Dataset entries

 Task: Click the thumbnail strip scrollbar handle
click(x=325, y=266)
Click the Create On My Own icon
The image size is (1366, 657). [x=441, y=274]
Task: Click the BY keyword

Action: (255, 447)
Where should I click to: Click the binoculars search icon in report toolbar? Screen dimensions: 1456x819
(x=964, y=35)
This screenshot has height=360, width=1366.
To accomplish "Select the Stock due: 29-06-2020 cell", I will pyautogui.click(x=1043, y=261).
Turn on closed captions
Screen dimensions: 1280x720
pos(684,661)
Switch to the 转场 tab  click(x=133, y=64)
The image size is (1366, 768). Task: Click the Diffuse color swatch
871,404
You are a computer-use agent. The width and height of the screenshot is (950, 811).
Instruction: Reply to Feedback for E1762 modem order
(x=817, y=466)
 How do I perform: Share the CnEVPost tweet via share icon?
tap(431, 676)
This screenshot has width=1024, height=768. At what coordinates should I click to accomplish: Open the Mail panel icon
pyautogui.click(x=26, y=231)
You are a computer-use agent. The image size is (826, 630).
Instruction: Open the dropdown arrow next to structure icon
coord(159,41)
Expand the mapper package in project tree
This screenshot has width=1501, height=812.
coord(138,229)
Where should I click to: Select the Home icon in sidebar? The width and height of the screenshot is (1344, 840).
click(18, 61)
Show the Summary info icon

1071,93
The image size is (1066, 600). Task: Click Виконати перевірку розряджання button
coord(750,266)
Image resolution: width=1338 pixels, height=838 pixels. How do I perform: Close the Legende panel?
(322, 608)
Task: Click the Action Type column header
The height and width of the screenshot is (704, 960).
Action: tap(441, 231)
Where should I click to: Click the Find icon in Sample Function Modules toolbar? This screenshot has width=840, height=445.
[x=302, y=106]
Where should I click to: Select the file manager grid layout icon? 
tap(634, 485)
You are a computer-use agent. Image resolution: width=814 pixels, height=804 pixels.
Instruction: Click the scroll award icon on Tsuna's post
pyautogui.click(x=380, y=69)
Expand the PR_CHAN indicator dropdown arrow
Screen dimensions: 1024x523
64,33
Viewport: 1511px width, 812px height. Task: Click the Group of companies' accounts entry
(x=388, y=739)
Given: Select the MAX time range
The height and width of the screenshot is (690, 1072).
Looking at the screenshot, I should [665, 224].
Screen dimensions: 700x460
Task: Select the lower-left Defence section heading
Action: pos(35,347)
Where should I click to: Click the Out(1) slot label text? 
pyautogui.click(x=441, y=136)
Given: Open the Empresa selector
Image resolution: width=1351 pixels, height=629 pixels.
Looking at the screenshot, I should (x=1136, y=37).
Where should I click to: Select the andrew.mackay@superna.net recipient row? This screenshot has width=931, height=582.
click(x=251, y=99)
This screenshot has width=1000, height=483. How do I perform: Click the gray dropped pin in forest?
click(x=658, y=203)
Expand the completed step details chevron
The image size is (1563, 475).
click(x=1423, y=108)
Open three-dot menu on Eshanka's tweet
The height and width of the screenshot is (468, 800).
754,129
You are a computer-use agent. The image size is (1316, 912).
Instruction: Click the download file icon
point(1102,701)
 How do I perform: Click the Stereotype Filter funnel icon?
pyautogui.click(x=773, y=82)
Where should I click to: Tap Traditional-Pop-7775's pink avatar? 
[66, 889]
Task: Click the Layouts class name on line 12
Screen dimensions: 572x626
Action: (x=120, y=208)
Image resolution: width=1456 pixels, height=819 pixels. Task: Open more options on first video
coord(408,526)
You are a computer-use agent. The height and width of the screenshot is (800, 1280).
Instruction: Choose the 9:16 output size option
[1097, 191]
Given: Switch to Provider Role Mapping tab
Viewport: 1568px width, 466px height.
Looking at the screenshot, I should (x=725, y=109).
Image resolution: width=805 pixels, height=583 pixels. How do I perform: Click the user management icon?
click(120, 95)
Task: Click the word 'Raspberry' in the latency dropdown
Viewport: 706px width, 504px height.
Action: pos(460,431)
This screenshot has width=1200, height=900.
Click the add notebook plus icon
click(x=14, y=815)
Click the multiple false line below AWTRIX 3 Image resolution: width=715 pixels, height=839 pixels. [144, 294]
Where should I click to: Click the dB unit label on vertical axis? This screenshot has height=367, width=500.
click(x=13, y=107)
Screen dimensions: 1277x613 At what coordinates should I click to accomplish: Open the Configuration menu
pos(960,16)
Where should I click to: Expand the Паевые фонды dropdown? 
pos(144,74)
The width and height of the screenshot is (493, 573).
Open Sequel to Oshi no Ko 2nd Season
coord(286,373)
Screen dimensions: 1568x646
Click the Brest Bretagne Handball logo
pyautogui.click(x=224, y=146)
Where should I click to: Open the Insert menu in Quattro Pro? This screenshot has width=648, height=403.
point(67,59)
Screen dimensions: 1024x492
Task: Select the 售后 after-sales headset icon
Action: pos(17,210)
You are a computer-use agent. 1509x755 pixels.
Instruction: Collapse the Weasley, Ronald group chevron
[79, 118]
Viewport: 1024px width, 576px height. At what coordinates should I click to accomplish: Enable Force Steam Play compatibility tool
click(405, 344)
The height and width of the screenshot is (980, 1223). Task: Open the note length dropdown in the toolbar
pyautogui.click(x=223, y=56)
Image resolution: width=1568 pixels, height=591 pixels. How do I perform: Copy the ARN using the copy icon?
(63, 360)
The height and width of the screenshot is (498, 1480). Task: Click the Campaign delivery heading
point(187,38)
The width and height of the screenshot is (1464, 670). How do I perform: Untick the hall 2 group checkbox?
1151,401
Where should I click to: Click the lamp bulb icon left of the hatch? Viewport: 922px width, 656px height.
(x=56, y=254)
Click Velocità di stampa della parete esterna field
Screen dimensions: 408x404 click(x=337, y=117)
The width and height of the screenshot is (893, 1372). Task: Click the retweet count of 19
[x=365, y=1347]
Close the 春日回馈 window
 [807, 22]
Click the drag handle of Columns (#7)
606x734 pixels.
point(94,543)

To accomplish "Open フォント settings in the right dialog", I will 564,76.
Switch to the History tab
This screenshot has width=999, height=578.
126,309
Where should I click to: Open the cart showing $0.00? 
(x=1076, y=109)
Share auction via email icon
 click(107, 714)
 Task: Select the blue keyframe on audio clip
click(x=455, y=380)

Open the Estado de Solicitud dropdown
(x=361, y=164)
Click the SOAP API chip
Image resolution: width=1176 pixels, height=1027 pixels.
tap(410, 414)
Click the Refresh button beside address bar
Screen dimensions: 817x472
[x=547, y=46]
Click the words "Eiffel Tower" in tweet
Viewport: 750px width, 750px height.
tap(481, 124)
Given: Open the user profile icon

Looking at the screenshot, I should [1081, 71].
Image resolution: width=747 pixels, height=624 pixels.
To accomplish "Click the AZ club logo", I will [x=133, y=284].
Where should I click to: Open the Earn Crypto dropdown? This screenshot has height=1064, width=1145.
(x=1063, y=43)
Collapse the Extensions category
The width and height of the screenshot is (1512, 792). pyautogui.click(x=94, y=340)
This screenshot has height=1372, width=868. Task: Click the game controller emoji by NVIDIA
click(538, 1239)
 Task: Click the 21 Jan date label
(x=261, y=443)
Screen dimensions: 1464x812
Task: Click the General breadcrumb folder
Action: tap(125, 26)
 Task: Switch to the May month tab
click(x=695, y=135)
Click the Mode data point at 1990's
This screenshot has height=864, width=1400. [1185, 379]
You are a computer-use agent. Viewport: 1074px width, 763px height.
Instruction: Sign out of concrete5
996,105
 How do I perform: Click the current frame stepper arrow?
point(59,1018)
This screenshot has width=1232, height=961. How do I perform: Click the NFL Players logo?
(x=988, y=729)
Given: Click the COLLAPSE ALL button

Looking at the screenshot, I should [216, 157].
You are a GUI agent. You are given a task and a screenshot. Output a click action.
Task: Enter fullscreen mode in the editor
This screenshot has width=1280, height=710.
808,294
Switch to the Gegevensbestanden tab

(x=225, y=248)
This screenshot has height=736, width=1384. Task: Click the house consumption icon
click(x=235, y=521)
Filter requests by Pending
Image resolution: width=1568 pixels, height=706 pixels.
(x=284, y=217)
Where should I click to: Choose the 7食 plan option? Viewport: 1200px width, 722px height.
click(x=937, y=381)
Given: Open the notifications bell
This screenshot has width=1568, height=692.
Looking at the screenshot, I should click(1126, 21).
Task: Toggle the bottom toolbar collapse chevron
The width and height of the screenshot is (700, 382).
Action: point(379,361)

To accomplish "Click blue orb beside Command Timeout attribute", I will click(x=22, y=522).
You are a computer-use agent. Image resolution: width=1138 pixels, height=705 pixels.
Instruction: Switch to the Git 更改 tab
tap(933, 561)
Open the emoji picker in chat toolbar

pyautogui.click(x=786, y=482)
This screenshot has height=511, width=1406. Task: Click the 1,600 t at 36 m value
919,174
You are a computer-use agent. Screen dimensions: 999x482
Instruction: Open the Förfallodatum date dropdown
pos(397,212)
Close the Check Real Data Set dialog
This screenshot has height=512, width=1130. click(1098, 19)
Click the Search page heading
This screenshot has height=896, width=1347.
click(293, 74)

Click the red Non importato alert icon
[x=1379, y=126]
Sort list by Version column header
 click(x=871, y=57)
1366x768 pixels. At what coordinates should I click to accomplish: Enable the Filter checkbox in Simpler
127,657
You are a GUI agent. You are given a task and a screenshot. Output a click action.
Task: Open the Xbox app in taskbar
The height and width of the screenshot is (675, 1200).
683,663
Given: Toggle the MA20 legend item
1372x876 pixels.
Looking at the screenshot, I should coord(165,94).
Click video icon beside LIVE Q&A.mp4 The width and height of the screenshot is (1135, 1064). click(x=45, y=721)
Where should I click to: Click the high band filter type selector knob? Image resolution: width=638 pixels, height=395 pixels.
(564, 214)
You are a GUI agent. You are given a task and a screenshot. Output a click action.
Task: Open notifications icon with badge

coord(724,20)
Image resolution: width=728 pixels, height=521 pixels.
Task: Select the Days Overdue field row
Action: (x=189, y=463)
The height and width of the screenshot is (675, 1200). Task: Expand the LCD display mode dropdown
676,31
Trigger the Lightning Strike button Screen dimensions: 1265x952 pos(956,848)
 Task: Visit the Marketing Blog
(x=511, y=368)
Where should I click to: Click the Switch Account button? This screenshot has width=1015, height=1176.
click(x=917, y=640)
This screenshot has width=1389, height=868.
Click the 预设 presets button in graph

**WHAT THE TASK ASKS:**
Check every line of the data, and copy the ones that contain "Toggle".

**RESULT OF THIS TASK:**
Task: Toggle the bottom toolbar collapse chevron
Given: Toggle the MA20 legend item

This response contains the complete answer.